* _PROBLEM TO SOLVE_: Format the rows below, from the first line through the line containing "(238, 672).", as a JSON list of strings with one string per line. Include both end lines and leave out blank lines.

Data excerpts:
+-------+
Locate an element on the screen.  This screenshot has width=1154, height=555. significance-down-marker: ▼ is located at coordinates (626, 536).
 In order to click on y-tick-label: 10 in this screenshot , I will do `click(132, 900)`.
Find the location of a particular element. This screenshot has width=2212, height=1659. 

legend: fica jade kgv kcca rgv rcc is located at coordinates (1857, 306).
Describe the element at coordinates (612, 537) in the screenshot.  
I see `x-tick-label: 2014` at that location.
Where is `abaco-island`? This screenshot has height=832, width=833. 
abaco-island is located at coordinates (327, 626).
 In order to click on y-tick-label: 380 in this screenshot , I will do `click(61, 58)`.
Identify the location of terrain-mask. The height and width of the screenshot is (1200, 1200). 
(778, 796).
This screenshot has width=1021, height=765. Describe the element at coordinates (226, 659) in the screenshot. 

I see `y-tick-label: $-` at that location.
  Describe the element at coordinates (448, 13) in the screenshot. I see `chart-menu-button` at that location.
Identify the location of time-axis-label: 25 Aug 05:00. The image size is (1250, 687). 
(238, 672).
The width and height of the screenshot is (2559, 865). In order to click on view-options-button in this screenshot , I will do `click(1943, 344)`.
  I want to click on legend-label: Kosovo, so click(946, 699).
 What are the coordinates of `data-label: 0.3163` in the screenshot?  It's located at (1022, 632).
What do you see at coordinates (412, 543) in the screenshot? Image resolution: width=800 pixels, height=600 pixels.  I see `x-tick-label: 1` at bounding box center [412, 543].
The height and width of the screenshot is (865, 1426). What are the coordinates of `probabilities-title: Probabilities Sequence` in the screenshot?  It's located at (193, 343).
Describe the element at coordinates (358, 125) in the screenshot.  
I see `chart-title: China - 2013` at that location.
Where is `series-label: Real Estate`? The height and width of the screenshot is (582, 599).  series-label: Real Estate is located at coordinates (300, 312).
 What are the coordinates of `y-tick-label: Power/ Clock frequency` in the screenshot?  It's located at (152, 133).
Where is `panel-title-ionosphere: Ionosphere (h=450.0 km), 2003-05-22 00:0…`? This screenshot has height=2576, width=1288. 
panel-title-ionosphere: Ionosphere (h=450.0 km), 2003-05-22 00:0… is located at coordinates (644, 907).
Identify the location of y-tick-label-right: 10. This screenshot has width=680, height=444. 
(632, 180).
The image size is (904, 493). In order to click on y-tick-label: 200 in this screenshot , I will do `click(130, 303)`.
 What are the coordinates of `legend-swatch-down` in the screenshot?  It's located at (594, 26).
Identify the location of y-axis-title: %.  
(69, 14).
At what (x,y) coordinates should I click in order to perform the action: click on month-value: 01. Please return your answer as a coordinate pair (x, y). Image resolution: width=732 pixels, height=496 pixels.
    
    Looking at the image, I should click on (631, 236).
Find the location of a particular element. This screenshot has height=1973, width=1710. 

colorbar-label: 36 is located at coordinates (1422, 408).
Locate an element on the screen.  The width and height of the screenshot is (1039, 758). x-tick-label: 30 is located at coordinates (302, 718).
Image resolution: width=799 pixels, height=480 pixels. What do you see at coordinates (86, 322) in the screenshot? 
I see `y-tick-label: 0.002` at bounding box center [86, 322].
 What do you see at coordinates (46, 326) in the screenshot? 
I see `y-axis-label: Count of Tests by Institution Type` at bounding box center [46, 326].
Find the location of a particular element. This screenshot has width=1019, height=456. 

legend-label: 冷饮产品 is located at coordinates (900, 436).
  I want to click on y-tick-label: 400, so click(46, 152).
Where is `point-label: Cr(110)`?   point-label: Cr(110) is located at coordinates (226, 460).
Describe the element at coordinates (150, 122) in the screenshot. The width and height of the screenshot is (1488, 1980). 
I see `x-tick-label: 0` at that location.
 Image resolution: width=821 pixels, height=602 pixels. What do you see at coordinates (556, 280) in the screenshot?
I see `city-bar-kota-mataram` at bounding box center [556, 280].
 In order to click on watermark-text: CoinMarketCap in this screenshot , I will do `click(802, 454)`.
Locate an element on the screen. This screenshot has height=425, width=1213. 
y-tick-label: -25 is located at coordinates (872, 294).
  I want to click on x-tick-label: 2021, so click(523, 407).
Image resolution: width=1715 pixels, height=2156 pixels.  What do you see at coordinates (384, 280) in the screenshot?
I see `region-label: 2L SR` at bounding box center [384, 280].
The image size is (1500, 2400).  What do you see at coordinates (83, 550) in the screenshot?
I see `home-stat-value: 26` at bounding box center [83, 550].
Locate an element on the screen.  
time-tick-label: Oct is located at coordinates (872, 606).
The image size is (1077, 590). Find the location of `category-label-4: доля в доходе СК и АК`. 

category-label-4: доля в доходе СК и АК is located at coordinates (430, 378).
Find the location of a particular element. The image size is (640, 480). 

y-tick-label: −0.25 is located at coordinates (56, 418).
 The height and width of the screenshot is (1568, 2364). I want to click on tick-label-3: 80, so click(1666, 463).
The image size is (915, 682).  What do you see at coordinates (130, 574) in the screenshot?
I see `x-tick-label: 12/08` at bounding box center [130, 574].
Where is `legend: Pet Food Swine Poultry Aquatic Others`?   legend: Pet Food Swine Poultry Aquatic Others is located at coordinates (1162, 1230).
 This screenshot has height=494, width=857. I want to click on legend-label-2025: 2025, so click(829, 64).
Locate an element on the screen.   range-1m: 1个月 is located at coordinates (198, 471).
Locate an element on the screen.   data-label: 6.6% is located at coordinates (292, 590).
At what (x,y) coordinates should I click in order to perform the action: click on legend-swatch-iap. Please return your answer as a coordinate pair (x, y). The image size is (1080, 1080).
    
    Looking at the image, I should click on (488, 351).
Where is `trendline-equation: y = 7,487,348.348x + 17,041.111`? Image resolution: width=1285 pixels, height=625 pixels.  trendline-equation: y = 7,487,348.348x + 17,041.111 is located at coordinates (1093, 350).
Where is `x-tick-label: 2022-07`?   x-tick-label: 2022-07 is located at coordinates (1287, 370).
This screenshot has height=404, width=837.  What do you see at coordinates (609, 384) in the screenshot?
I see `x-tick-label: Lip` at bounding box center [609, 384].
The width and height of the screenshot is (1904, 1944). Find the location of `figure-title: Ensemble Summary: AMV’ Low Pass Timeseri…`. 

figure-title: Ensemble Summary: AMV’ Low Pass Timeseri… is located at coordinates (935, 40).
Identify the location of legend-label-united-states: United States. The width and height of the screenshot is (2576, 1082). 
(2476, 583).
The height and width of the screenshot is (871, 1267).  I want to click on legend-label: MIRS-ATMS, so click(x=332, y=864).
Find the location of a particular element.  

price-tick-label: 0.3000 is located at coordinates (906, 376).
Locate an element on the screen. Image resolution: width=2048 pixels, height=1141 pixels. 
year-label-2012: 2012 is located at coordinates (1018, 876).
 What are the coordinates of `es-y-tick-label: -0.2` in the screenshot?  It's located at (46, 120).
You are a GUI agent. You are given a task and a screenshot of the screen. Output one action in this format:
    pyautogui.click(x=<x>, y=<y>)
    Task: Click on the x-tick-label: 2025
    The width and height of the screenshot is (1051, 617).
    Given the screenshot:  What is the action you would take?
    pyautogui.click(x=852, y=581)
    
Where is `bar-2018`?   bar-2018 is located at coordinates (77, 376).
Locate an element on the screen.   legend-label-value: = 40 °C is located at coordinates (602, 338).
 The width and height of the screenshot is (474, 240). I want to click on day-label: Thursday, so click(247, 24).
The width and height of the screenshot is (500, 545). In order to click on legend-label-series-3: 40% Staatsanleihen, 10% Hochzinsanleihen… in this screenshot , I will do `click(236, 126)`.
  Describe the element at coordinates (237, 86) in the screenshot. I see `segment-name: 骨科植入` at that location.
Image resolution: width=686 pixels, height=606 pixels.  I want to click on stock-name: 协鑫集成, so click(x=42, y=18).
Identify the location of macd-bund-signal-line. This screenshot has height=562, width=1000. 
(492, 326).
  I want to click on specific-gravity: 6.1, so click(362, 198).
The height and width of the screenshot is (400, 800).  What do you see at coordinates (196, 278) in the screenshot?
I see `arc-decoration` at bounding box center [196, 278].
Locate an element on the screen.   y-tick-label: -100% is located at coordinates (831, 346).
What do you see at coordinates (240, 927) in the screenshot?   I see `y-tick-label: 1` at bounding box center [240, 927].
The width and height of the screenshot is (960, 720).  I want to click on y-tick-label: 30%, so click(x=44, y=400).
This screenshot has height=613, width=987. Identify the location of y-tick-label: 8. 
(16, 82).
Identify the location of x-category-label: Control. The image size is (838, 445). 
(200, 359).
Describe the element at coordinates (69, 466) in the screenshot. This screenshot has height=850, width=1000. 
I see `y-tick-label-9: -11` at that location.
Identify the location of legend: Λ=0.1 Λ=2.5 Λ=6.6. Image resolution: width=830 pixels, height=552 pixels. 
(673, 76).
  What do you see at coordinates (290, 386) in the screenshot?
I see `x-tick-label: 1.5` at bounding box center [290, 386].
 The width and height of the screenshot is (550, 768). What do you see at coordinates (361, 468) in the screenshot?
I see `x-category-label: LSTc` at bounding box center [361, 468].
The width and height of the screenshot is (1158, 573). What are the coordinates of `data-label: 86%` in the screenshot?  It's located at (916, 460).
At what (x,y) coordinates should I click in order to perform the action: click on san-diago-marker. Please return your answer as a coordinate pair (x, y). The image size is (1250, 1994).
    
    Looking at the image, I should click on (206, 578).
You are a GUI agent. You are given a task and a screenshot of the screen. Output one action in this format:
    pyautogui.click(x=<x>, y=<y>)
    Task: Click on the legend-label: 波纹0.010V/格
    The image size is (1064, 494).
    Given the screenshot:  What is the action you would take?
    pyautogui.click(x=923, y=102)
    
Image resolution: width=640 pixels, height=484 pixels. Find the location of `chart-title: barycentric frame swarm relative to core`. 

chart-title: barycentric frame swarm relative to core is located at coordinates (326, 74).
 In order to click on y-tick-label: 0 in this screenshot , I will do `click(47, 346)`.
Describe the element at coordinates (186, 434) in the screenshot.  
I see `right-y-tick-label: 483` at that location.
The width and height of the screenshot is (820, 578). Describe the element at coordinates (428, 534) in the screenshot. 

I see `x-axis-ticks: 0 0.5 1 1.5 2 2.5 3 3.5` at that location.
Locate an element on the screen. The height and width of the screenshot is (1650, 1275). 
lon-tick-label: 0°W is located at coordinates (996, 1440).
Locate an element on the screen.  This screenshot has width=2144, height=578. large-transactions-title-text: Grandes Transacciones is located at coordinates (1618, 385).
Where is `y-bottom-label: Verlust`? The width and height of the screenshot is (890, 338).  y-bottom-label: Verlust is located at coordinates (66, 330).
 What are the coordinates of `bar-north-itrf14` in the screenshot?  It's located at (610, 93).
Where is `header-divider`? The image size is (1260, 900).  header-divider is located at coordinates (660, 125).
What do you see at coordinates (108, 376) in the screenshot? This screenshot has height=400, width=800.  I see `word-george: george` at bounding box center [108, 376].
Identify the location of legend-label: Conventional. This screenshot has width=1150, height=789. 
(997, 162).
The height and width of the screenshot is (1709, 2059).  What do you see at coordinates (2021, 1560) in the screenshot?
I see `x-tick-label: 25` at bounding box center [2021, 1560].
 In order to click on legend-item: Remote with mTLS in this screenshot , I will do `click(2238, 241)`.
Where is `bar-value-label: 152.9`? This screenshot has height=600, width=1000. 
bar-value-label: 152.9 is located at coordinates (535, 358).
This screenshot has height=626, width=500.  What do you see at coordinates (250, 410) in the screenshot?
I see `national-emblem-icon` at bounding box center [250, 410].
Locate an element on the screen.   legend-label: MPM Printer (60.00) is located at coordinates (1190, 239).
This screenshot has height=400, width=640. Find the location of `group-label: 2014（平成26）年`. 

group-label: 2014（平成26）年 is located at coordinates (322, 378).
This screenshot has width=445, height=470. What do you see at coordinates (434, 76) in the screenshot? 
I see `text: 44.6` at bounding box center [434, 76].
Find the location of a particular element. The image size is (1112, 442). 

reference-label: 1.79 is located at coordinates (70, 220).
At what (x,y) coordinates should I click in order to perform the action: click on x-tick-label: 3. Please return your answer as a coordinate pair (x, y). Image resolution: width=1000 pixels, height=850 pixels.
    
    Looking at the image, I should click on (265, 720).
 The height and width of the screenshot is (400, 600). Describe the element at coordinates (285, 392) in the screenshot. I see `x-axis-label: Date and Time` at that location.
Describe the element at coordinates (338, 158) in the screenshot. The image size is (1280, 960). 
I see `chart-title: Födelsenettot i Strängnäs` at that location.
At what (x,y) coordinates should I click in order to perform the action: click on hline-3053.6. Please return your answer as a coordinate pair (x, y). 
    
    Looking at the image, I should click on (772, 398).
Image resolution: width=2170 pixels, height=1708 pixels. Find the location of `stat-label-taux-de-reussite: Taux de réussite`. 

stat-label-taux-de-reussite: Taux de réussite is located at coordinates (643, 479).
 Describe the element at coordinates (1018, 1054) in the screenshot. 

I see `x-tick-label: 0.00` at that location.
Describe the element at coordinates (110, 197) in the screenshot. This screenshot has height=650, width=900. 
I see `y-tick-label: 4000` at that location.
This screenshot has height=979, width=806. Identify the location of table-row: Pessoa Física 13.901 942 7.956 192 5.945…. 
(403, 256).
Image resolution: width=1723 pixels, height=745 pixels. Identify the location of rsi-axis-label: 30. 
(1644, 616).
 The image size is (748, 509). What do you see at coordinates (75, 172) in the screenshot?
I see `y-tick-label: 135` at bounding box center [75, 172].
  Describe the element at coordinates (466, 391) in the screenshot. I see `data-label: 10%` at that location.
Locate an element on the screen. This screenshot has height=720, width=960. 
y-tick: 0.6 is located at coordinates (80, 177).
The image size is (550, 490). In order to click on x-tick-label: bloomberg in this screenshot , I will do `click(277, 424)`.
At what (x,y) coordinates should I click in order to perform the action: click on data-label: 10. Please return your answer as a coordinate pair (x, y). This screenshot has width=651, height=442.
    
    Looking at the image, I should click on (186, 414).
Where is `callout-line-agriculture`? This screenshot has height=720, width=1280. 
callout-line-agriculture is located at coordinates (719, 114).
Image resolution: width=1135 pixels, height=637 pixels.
+-------+
* _EXERCISE SOLUTION_:
[
  "Locate an element on the screen.  This screenshot has width=1154, height=555. significance-down-marker: ▼ is located at coordinates (626, 536).",
  " In order to click on y-tick-label: 10 in this screenshot , I will do `click(132, 900)`.",
  "Find the location of a particular element. This screenshot has width=2212, height=1659. ",
  "legend: fica jade kgv kcca rgv rcc is located at coordinates (1857, 306).",
  "Describe the element at coordinates (612, 537) in the screenshot.  ",
  "I see `x-tick-label: 2014` at that location.",
  "Where is `abaco-island`? This screenshot has height=832, width=833. ",
  "abaco-island is located at coordinates (327, 626).",
  " In order to click on y-tick-label: 380 in this screenshot , I will do `click(61, 58)`.",
  "Identify the location of terrain-mask. The height and width of the screenshot is (1200, 1200). ",
  "(778, 796).",
  "This screenshot has width=1021, height=765. Describe the element at coordinates (226, 659) in the screenshot. ",
  "I see `y-tick-label: $-` at that location.",
  "  Describe the element at coordinates (448, 13) in the screenshot. I see `chart-menu-button` at that location.",
  "Identify the location of time-axis-label: 25 Aug 05:00. The image size is (1250, 687). ",
  "(238, 672)."
]